Answer: 0.4635 Explain
This is a question about approximating the value of an angle using a special pattern, like a series, when its tangent is a small number. The solving step is:

Hey there, future math whiz! This problem asks us to find the approximate value of an angle whose tangent is $1/2$. We write this as $\tan^{-1} \frac{1}{2}$. It's like saying, "What angle makes the opposite side divided by the adjacent side equal to $1/2$?"

When the number is small, like $1/2$ (or $0.5$), there's a really cool pattern we can use to find the angle! It's like a special recipe that gets more and more accurate the more terms you add.

The pattern for $\tan^{-1} x$ goes like this:
1. Start with the number itself: $x$
2. Then, subtract the number raised to the power of 3, divided by 3: $-\frac{x^3}{3}$
3. Next, add the number raised to the power of 5, divided by 5: $+\frac{x^5}{5}$
4. After that, subtract the number raised to the power of 7, divided by 7: $-\frac{x^7}{7}$
5. And so on! The signs ($+$ and $-$) keep flipping, and the power and the number on the bottom (denominator) keep increasing by 2 each time.

For our problem, the number $x$ is $0.5$. Let's calculate the first few parts of this pattern:

* **Part 1: The first number**
$x = 0.5$

* **Part 2: Subtracting the "cubed" term**
First, $(0.5)^3 = 0.5 \times 0.5 \times 0.5 = 0.125$.
Then, divide by 3: $\frac{0.125}{3} = 0.041666...$
So, we subtract this: $-0.041666...$

* **Part 3: Adding the "to the power of 5" term**
First, $(0.5)^5 = 0.5 \times 0.5 \times 0.5 \times 0.5 \times 0.5 = 0.03125$.
Then, divide by 5: $\frac{0.03125}{5} = 0.00625$.
So, we add this: $+0.00625$

* **Part 4: Subtracting the "to the power of 7" term**
First, $(0.5)^7 = (0.5)^5 \times (0.5)^2 = 0.03125 \times 0.25 = 0.0078125$.
Then, divide by 7: $\frac{0.0078125}{7} = 0.00111607...$
So, we subtract this: $-0.00111607...$

Now, how do we know when to stop? The amazing thing about this pattern is that the terms get smaller and smaller. And because the signs keep flipping, we can stop when the *next* term we *would* add or subtract is smaller than the "error" we're allowed! We need an error less than $0.001$.

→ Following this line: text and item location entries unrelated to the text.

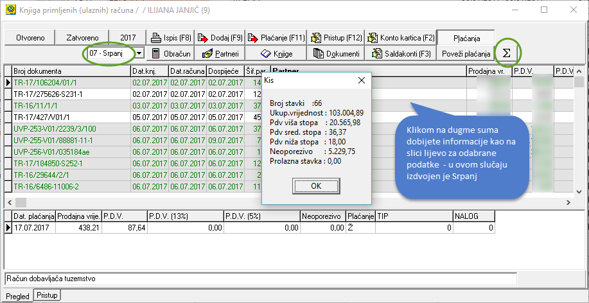Select the 07 - Srpanj month combo box
This screenshot has width=589, height=303.
109,54
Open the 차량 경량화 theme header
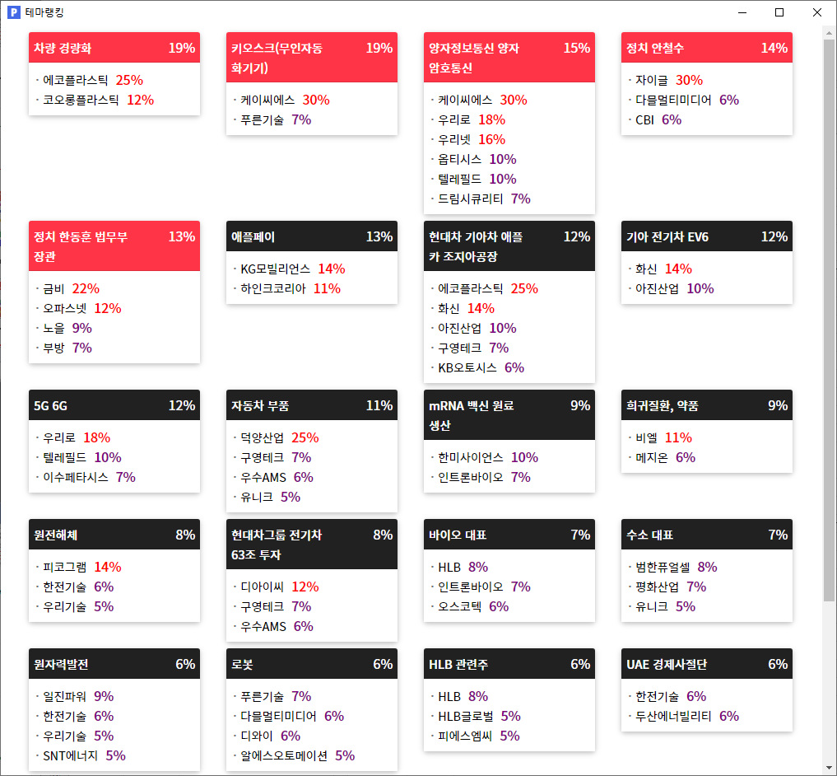 (x=114, y=48)
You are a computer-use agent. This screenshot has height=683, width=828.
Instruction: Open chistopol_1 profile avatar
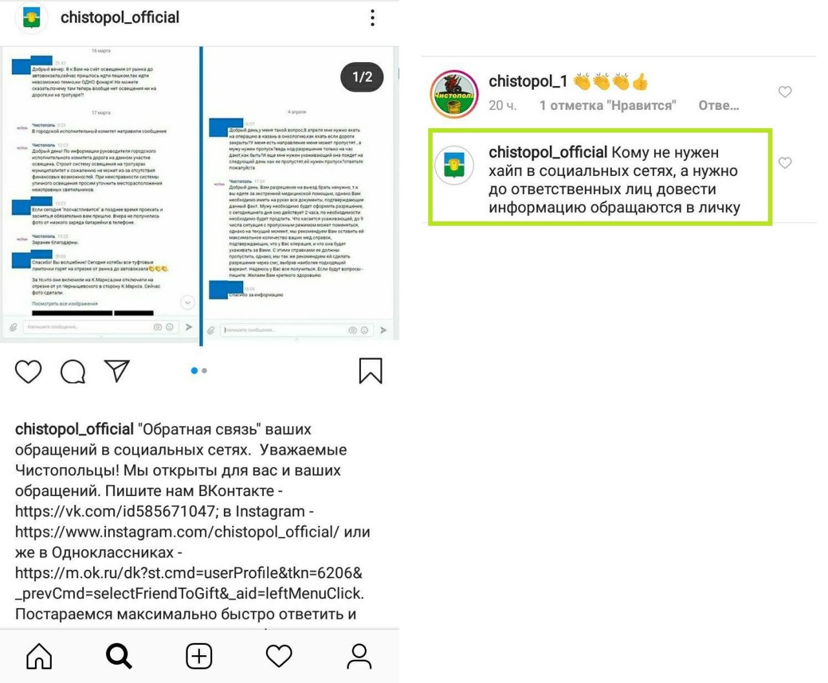click(454, 94)
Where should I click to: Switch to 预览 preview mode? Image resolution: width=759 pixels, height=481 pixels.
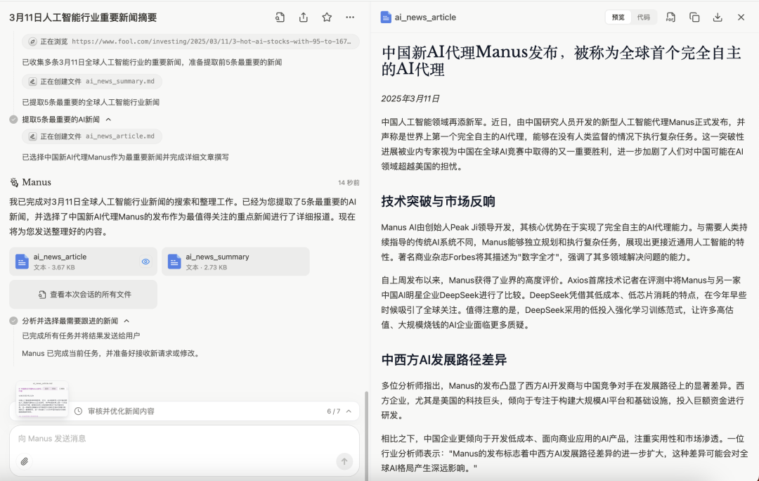point(618,18)
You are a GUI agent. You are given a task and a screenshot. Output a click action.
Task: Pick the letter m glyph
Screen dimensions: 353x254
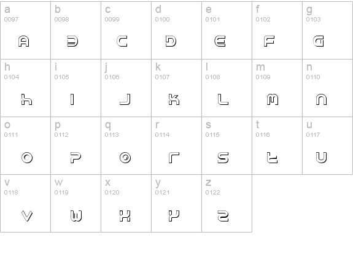point(273,99)
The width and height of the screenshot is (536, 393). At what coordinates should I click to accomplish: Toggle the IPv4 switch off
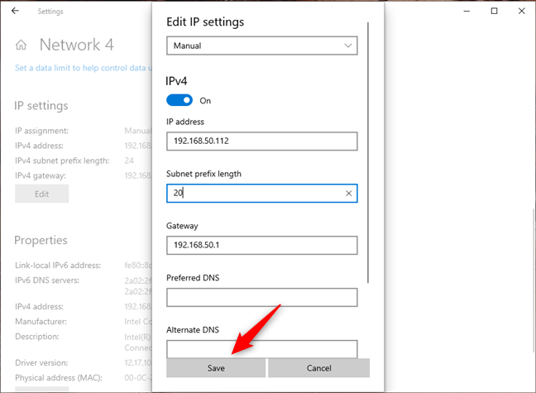click(179, 100)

Let's look at the next term we'd calculate, which would be $\frac{x^9}{9}$:
First, $(0.5)^9 = (0.5)^7 \times (0.5)^2 = 0.0078125 \times 0.25 = 0.001953125$.
Then, divide by 9: $\frac{0.001953125}{9} = 0.00021701...$

Since $0.00021701...$ is smaller than $0.001$, it means we can stop with the terms we've already calculated (up to the "to the power of 7" term). Adding these terms will give us an answer accurate enough!

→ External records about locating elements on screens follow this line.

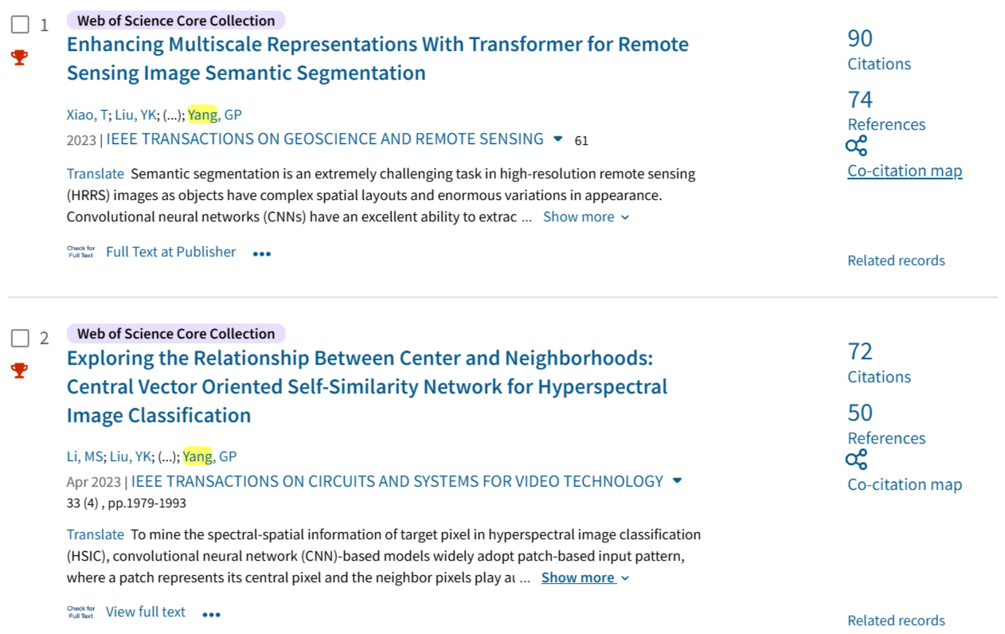Image resolution: width=1005 pixels, height=634 pixels.
Task: Open the 90 citations count
Action: [x=860, y=38]
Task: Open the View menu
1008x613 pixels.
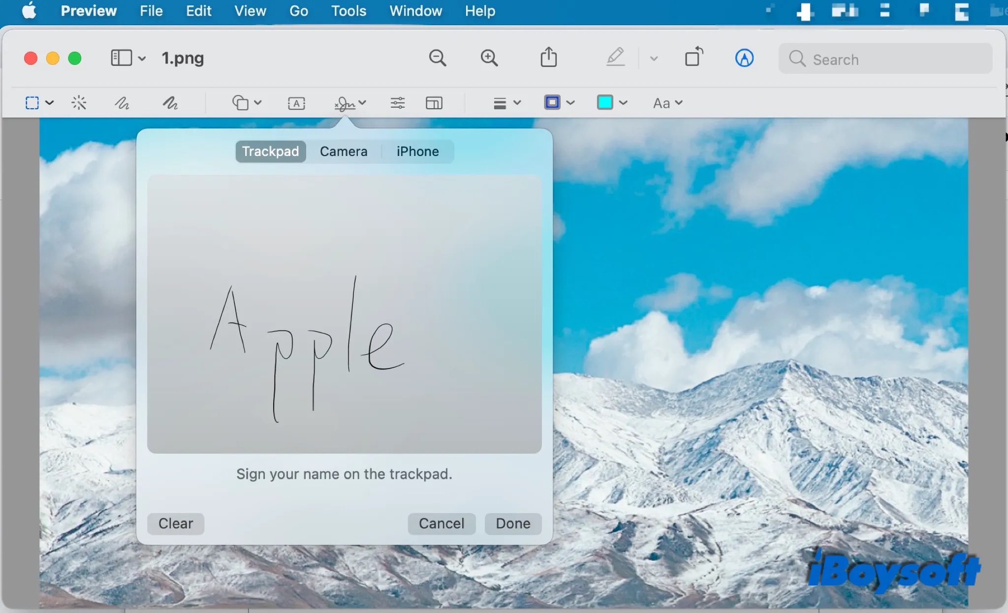Action: click(x=249, y=11)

Let's add them up carefully:
$0.5$
$- 0.041666667$ (from $0.125/3$)
$+ 0.006250000$ (from $0.03125/5$)
$- 0.001116071$ (from $0.0078125/7$)
--------------------
Sum = $0.463467262$

To meet the "error less than $0.001$" requirement, we need to be accurate to at least 3 decimal places. Since our error (the next term) is around $0.0002$, our answer should be accurate enough if we round it to four decimal places.

Rounding $0.463467262$ to four decimal places gives us $0.4635$.